Repeat exactly, and only, the lines below starting at the line that contains "Click the Financials sidebar icon" and ending at the line that contains "You are a computer-use agent. Viewport: 581px", inclusive of both.

(DATA UNDER STUDY begins)

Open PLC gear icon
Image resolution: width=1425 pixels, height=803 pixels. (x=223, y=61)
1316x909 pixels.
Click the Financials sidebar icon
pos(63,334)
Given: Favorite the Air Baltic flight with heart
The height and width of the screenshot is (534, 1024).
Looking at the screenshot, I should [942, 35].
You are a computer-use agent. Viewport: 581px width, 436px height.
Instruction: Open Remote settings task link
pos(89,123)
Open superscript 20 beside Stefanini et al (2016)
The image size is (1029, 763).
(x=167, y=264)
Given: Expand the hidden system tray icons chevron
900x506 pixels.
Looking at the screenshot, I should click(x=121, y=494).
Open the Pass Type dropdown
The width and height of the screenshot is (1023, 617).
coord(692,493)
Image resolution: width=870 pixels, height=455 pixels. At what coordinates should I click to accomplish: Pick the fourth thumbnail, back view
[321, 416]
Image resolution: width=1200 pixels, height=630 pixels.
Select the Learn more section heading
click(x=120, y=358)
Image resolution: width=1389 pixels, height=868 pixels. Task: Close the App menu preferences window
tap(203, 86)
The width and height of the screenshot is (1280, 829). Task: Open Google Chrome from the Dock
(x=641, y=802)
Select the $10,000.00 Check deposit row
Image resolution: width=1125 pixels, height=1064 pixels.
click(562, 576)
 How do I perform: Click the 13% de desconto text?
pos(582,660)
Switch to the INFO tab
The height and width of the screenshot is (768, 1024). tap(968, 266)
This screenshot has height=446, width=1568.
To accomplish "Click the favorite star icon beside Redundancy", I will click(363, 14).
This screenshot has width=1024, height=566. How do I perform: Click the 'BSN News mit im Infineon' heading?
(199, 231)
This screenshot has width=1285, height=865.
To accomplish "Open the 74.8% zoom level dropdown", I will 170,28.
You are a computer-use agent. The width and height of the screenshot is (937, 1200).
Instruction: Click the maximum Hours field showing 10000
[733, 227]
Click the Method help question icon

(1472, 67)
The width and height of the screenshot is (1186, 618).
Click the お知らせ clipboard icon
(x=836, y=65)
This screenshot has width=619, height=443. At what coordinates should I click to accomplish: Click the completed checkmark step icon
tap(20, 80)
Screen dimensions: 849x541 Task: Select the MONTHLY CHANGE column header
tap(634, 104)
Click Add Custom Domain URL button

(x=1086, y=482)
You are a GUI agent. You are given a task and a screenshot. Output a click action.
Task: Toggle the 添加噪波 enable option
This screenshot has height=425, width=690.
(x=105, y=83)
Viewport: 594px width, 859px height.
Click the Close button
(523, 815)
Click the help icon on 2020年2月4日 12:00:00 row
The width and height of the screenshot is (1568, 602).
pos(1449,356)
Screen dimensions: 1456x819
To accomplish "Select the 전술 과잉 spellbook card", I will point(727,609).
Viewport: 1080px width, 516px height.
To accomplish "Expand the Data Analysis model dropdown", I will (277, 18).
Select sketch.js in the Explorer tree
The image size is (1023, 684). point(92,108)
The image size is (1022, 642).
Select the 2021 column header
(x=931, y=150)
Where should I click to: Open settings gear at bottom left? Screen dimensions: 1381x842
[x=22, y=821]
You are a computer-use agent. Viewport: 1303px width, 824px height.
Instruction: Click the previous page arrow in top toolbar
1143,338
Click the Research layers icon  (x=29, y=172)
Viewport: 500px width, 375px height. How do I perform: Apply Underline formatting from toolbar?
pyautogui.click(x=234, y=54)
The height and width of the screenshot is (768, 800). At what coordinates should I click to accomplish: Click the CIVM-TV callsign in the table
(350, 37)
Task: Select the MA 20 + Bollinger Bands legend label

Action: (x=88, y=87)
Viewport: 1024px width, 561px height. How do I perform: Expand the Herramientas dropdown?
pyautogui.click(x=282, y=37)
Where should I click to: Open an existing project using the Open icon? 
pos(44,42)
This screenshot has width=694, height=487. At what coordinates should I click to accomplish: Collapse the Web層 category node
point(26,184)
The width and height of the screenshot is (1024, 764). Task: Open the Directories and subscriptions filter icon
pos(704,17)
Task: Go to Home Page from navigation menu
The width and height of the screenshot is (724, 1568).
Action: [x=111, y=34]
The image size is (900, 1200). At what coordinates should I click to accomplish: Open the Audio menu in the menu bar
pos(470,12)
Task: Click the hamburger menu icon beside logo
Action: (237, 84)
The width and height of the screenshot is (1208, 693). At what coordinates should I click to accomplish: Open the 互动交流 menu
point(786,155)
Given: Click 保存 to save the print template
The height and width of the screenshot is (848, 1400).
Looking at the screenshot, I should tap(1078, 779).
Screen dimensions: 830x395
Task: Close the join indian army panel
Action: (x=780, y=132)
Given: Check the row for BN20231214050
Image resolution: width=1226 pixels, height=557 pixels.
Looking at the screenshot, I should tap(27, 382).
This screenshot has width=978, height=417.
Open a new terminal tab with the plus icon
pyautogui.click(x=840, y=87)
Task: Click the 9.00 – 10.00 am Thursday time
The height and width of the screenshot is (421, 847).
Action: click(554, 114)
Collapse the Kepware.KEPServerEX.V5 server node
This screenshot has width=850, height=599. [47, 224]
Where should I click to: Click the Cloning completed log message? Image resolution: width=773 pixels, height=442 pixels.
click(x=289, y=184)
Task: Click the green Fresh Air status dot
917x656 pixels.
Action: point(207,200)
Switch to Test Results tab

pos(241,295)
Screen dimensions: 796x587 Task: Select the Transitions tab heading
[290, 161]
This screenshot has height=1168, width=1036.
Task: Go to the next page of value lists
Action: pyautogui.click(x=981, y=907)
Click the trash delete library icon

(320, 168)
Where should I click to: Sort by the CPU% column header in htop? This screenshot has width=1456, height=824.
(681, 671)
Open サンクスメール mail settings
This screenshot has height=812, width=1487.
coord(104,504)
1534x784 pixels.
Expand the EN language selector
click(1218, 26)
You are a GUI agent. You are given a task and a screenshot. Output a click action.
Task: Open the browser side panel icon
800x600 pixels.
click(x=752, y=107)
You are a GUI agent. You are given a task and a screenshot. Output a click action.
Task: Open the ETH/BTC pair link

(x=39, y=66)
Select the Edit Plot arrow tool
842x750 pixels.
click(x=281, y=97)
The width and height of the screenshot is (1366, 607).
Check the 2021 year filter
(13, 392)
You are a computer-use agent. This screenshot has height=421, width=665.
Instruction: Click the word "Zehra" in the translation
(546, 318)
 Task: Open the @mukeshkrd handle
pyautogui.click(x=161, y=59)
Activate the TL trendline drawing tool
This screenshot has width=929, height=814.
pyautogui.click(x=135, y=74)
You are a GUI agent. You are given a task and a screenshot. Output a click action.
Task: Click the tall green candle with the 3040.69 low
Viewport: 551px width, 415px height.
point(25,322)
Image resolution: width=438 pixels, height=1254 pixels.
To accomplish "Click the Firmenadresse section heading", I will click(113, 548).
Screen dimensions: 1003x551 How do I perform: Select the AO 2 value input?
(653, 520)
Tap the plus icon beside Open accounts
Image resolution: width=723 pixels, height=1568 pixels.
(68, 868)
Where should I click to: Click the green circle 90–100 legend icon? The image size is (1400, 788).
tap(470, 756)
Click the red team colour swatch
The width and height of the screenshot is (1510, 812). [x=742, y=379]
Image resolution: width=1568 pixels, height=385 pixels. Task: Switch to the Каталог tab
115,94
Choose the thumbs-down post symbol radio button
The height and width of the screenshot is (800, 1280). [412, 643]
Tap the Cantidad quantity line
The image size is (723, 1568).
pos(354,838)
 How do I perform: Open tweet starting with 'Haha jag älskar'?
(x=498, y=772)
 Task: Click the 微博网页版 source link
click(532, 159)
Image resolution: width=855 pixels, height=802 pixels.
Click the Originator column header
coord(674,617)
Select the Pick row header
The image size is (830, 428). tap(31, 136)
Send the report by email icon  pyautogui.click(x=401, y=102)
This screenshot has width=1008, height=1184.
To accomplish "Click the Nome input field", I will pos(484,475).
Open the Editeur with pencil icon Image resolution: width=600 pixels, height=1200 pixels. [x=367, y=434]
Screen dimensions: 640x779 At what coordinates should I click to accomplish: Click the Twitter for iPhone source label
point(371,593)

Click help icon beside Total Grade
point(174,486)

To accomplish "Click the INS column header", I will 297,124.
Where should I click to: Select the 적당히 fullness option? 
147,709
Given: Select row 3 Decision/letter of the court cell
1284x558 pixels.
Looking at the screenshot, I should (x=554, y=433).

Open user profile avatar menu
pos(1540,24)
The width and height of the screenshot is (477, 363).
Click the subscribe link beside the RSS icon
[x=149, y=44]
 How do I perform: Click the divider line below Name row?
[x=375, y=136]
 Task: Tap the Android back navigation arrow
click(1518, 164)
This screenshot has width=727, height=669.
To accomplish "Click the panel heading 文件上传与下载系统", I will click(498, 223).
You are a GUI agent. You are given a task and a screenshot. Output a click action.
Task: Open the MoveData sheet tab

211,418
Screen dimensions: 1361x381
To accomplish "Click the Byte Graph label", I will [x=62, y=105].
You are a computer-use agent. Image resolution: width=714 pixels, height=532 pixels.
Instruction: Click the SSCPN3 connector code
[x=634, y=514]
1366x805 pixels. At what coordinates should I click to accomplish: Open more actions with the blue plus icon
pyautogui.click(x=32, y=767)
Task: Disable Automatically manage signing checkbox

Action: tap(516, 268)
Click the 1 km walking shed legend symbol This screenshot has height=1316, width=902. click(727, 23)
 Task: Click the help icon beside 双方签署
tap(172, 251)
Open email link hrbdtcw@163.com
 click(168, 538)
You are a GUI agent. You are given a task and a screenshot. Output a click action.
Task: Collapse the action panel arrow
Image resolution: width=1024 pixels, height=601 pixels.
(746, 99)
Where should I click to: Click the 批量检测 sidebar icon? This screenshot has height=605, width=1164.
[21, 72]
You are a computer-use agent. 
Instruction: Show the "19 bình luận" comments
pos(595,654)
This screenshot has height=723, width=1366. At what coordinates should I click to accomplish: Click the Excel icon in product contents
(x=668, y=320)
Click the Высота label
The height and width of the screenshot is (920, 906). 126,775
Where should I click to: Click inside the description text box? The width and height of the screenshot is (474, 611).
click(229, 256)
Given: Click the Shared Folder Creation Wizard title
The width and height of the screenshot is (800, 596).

(DATA UNDER STUDY ends)

SOLVED EXERCISE:
Click the Financials sidebar icon
pos(63,334)
Given: Favorite the Air Baltic flight with heart
The height and width of the screenshot is (534, 1024).
Looking at the screenshot, I should [942, 35].
You are a computer-use agent. Viewport: 581px width, 436px height.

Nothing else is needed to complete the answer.